DATA EXTRACT =>
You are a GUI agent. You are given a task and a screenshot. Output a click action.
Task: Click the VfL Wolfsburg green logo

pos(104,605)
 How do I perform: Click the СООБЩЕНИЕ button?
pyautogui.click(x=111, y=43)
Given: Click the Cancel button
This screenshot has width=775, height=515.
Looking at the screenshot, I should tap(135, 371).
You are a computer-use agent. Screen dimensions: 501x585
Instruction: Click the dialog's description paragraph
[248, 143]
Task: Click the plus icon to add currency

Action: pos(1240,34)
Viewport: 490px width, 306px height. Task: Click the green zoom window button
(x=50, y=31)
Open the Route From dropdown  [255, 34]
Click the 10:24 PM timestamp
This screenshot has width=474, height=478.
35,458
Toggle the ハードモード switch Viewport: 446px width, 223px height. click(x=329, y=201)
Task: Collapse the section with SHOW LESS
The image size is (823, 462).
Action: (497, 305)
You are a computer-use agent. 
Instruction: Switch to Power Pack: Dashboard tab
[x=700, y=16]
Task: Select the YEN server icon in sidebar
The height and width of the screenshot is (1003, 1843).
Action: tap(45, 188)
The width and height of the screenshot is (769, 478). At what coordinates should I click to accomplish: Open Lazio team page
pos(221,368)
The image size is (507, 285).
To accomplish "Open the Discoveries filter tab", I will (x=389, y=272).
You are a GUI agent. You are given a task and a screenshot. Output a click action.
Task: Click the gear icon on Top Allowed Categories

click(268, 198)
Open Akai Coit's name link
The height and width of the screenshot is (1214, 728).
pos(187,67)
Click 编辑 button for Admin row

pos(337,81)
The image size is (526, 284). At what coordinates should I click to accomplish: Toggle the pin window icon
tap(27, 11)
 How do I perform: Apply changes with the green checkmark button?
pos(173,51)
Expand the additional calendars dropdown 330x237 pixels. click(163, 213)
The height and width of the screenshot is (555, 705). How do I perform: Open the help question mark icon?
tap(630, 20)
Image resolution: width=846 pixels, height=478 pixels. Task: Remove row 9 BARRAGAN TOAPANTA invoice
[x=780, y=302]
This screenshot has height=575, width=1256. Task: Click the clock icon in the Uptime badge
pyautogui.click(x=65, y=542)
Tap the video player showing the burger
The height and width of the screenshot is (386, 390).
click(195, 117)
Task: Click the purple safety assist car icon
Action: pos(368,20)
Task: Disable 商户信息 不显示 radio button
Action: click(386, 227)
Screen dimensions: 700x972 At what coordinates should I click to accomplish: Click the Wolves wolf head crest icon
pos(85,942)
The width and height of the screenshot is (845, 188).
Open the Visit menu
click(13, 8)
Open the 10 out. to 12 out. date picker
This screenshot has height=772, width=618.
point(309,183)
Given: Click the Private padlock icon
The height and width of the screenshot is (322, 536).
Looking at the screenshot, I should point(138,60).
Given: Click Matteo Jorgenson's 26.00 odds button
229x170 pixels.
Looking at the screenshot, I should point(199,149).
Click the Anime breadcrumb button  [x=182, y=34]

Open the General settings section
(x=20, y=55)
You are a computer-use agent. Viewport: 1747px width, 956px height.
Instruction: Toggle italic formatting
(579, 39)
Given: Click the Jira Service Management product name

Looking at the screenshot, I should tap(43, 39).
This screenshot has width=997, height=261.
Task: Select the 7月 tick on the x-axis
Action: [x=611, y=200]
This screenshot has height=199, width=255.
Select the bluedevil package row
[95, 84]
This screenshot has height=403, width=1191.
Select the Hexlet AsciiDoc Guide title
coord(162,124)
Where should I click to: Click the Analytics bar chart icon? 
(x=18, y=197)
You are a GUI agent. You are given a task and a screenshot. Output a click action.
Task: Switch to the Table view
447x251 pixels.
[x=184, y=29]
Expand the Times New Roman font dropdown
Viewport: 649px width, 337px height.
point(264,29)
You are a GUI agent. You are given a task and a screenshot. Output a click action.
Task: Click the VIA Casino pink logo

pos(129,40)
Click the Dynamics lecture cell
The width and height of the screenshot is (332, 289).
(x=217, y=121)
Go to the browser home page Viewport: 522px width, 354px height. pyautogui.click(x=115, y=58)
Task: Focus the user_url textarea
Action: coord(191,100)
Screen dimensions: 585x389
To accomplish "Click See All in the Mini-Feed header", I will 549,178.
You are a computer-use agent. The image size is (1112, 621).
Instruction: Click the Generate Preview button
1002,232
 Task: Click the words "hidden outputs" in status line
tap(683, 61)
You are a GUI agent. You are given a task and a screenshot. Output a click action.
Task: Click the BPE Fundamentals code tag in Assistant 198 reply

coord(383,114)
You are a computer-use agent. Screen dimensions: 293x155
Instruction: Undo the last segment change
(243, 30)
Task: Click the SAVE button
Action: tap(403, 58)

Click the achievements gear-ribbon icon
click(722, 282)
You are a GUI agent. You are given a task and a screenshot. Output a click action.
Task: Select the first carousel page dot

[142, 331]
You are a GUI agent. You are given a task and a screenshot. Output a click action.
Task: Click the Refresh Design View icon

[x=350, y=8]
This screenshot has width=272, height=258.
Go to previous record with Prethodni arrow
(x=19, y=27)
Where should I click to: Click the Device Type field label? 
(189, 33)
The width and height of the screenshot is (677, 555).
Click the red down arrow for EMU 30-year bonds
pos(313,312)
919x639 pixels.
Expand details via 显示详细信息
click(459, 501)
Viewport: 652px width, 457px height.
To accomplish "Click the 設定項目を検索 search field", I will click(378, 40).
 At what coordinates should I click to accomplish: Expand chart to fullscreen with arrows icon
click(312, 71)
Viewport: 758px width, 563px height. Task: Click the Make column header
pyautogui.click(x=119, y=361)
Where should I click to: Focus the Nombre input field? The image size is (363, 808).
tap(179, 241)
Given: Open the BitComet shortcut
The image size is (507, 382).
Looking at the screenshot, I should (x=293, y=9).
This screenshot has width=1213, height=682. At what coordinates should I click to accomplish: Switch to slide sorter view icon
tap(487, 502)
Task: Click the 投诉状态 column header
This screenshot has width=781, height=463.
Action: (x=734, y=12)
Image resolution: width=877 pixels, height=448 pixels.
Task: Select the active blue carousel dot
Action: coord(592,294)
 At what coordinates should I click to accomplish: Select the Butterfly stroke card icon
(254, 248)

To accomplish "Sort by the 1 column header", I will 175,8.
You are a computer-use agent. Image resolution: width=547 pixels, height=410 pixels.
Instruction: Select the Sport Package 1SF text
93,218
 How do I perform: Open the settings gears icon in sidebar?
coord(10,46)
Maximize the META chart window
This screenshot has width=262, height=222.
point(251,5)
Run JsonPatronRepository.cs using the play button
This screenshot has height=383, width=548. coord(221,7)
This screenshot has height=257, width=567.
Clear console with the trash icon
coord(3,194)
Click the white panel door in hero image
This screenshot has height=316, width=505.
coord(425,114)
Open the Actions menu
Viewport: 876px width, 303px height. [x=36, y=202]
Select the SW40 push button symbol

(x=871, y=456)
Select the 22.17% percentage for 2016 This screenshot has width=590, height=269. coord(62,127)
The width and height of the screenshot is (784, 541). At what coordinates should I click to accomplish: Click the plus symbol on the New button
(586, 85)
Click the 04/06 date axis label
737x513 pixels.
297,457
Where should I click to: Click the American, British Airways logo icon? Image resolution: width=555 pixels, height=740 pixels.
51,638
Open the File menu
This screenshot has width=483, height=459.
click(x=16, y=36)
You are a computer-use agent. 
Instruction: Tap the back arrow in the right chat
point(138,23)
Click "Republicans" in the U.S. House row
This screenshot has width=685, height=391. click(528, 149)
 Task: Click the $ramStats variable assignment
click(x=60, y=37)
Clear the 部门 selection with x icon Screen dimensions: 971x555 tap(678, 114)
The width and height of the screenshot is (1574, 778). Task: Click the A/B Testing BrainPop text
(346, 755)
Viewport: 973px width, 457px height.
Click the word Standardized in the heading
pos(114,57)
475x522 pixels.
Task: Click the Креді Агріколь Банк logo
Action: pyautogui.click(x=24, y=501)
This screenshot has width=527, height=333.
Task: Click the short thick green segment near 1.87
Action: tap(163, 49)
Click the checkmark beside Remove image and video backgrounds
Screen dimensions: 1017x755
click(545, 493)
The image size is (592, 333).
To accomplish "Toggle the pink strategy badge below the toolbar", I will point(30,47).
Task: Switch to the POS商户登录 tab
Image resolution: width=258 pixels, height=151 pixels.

EXERCISE BRIEF =>
If a line in the data above contains the string "will", count it; then state only the total.

RESULT OF THIS EXERCISE =>
5